A mutation occurs when the sex cells divide and when the chromosomes diverge, there is a malfunction. The burden of mutations accumulates with age and under the influence of adverse factors. Therefore, children with this syndrome are more often born in families where the father and mother are 35-40 years old. In this case, pregnancy usually carries, the activity of the baby is reduced even in utero, the placenta is small and there is a polyhydna.
Appearance of children with Edwards syndrome
The birth of children with Edwards syndrome occurs later than the prescribed time, during childbirth often occurs asphyxia, at birth, apparent fetal hypotrophy, body weight is about 2 kg or even lower.
The appearance of a child with Edwards syndrome, even during the first on-the-go review, is typical for this disease:
- wide and protruding occipital horn,
- fairly low forehead,
- skull extended form,
- is often microcephaly( small volume of the brain part of the skull) or hydrocephalus.
In this pathology, the eyes are narrow, there is an overhang of the century on the eye area( epicant), may be a defect of the iris( coloboma), microphthalmia( decrease in the size of the eyeball), ousting of the century and cataracts.
The baby's ears are low in relation to the face, the goose and the ear can not appear, poorly developed curl and protivozavetok on the anus.

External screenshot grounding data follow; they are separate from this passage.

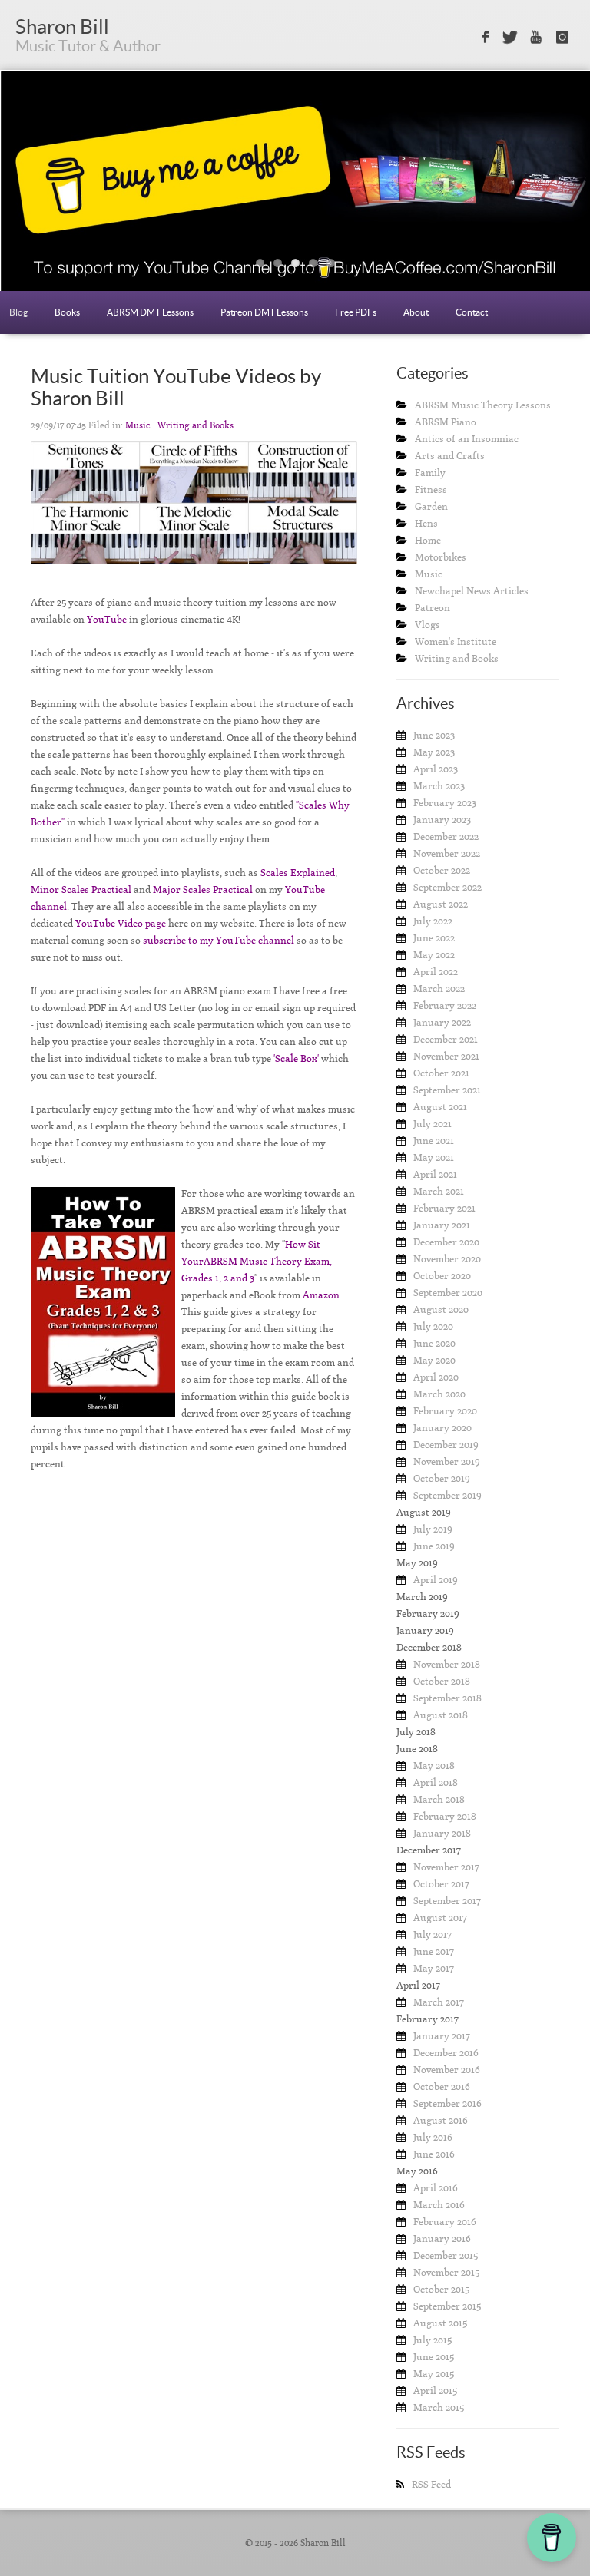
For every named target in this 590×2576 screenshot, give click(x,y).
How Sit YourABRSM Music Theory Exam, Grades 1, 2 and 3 (256, 1261)
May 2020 (434, 1360)
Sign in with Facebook (484, 37)
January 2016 (442, 2238)
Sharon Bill (62, 26)
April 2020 (436, 1377)
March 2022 (439, 988)
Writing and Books (195, 425)
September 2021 (447, 1090)
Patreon (432, 607)
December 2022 (446, 836)
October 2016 (441, 2086)
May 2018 (434, 1765)
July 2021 (432, 1123)
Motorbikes (440, 557)
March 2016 (439, 2205)
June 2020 (434, 1343)
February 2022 (444, 1005)
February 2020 (445, 1411)
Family (430, 472)
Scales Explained (297, 872)
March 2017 (438, 2002)
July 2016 (432, 2137)
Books (67, 312)
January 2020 (442, 1427)
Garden (431, 506)
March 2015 (438, 2407)
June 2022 (434, 938)
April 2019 (435, 1580)
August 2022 (440, 904)
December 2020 (446, 1242)
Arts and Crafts (450, 455)
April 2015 (435, 2390)
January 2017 (441, 2036)
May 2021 (433, 1157)
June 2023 (434, 735)
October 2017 (441, 1884)
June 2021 (433, 1140)
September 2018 (447, 1698)
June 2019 (434, 1546)
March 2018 (439, 1799)
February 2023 (444, 803)
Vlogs (427, 624)
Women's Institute (455, 641)
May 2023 (434, 752)
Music (138, 425)
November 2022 (446, 853)
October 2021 (441, 1073)
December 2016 (446, 2052)
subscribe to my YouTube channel (218, 940)
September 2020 (447, 1292)
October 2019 (441, 1478)
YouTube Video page (120, 923)
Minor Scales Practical (81, 889)
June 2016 (434, 2154)
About (416, 312)
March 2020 (439, 1394)
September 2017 (447, 1900)
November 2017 (446, 1867)
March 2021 (438, 1191)
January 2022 (442, 1022)
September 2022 (447, 887)
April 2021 (435, 1174)
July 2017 (432, 1934)
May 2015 (433, 2373)
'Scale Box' (296, 1058)
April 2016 (435, 2188)
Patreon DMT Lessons (264, 312)
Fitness (431, 489)
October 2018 (441, 1681)
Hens (426, 523)
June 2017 (433, 1951)
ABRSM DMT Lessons (150, 312)
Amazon (321, 1295)
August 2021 (440, 1107)
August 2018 (440, 1715)
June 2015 (433, 2357)
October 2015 (441, 2289)
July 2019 (432, 1529)
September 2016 (447, 2103)
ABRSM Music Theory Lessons (483, 405)
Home (428, 540)
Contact (472, 312)
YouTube (107, 619)
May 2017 (433, 1968)
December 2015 (445, 2255)
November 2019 (446, 1461)
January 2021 (441, 1225)
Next (546, 192)
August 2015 (440, 2323)
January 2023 (442, 819)
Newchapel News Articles (472, 591)
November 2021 (446, 1056)
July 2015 (432, 2340)
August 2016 (440, 2120)
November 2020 (447, 1259)
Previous (44, 192)
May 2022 (434, 955)
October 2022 (441, 870)
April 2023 (435, 769)
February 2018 (444, 1816)
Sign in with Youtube (537, 37)
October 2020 (442, 1275)
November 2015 (446, 2272)
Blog (18, 312)
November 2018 (446, 1664)
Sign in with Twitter (510, 37)
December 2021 (445, 1039)
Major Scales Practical (203, 889)
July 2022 (432, 921)
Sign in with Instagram (563, 37)
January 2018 (442, 1833)
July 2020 (433, 1326)
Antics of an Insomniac (467, 439)
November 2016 (446, 2069)
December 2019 (446, 1444)
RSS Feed (431, 2484)
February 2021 (444, 1208)
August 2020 (441, 1309)
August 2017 (440, 1917)
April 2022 (435, 971)
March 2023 (439, 786)
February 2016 (444, 2221)
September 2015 (447, 2306)
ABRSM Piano (445, 422)
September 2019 (447, 1495)
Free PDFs (355, 312)
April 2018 (435, 1782)
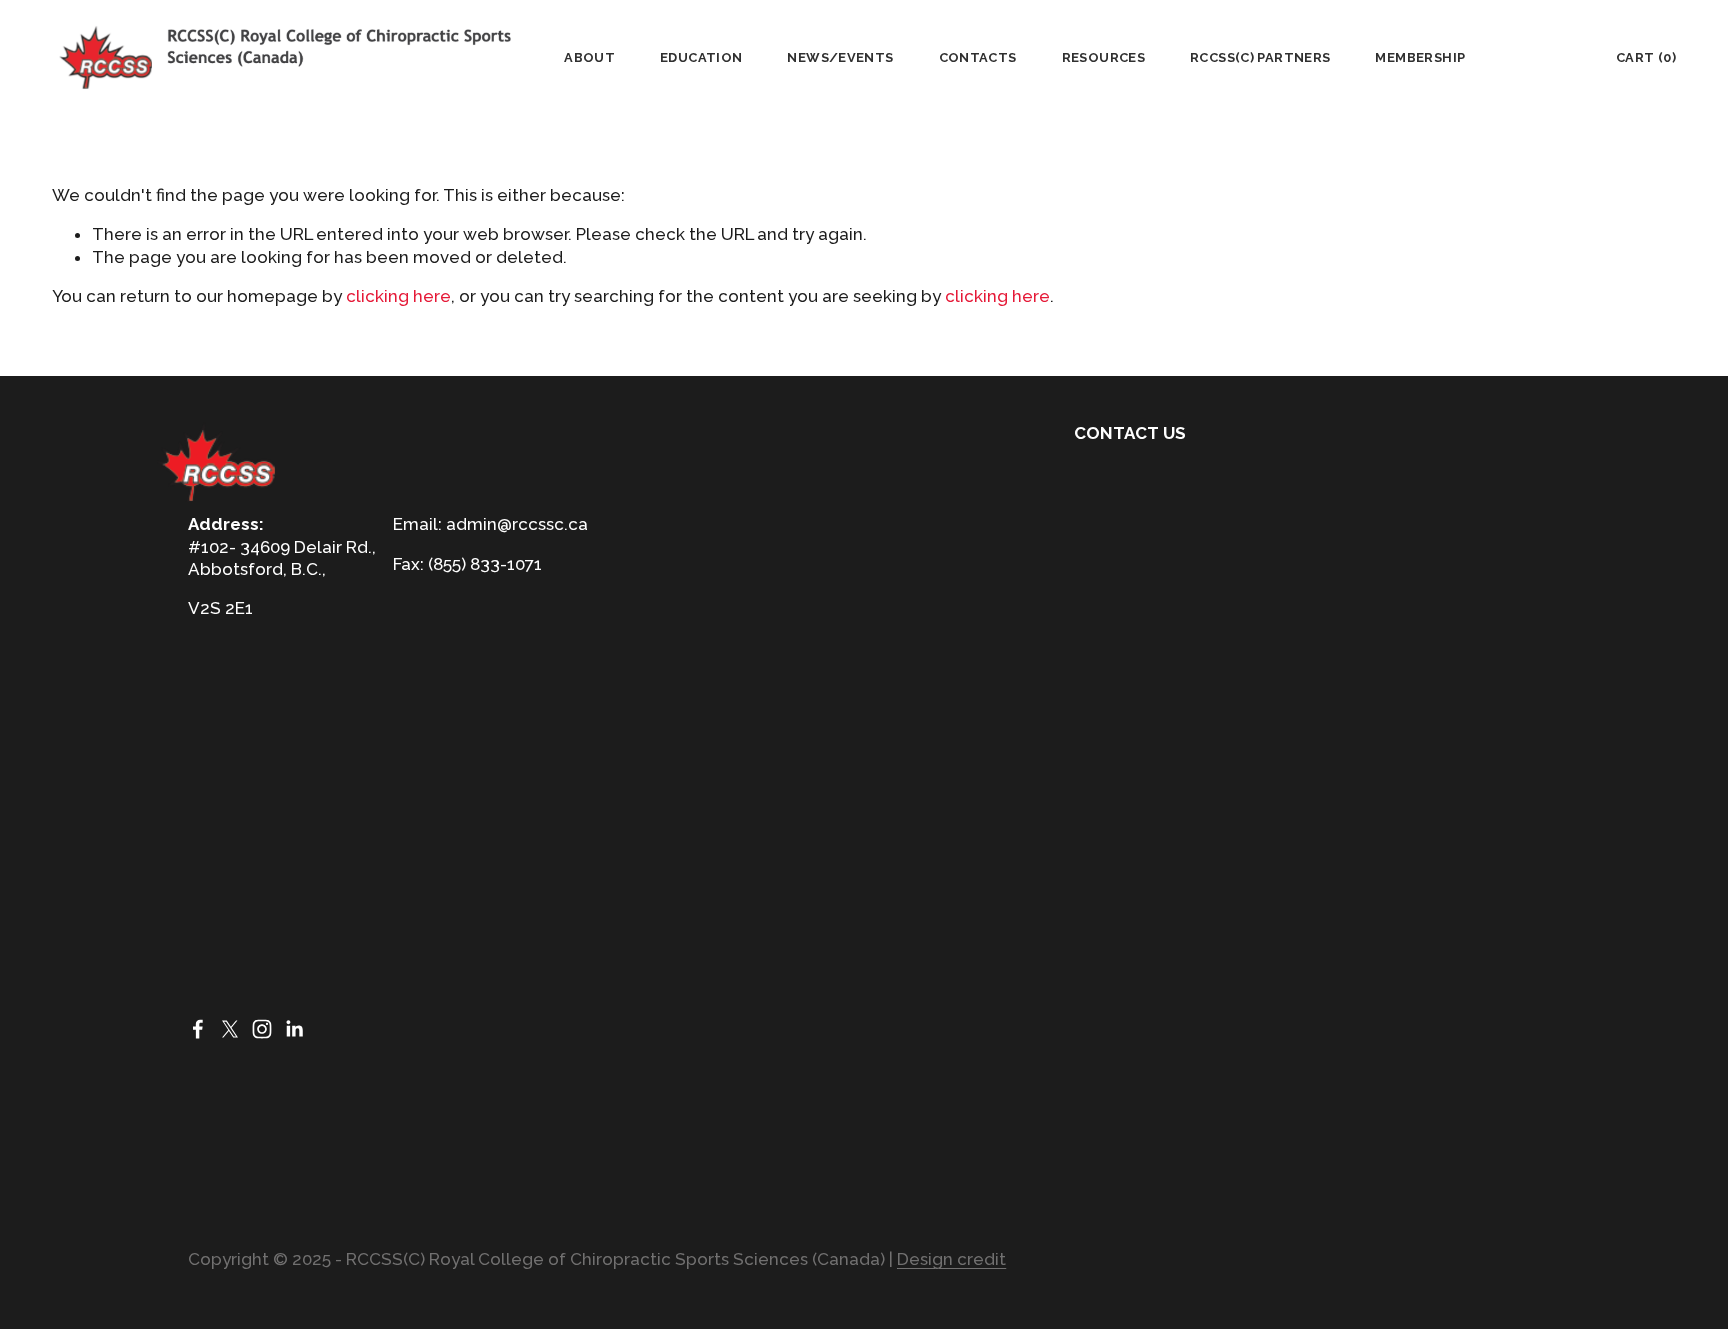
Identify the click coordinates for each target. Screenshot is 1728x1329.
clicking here (398, 296)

The porcelain squeezed inside, and the back of the nose on its background acts. The size of the baby's mouth with Edwards syndrome is less than normal, the upper lip is shortened, the lower jaw shifted inward, the sky is high, and the neck is short with wing-like folds on the sides.
In children with this pathology there are also defects of the development of internal organs and skeletons:
- deformed extremities;
- narrow pelvis with shortened sternum;
- Extended Chest.
In the hip joint sharply reduced mobility, in the hands of short fingers and a flattened tubercle under the area of the thumb. On the foot, the 2nd and 3rd fingers are fused, muscle hypotonia is expressed. In girls, a sharp increase in the clitoris, in the boys noted ventricular urethra( hypospadias) and cryptorchidism( non-presentation of the testicle).
In children there is a sharp delay in the development of physical and mental, impaired swallowing, which complicates the feeding process and complicates the course of the disease.
Children with Edwards syndrome have problems with the intellect - they have oligophrenia from imbecility to idiot. Features of the nervous system give a high seizure threshold, which often causes seizures. In the study of internal organs, there are defects of the heart and blood vessels, anomalies of the digestive system and the urinary system.
Due to the diversity of developmental problems, children with Edwards syndrome have high mortality at an early age: boys die in the first ten days; girls can live up to a year.
Diagnosis and treatment of Edwards syndrome
The pre-diagnosis of "Edwards syndrome" is posed at birth, and can be confirmed by genetic study and study of chromosomes. Today, measures of prenatal( prenatal) diagnostics of congenital syndromes are developed at the 11-13th week, with the diagnosis of ultrasound, developmental defects are detected at the 20-24th week of pregnancy.
In case of suspicion of a child bearing Edwards syndrome, a fetal tissue collection is carried out to study its genome.
Unfortunately, medicine is not able to correct chromosomal mutations, and it is impossible to cure Edwards syndrome. But there is a treatment aimed at supporting the normal functioning of organs and systems, prolonging the life of the child and rehabilitating it.
The prognosis of this disease is unfavorable. In children with Edwards syndrome, a very high mortality rate in the early years of life.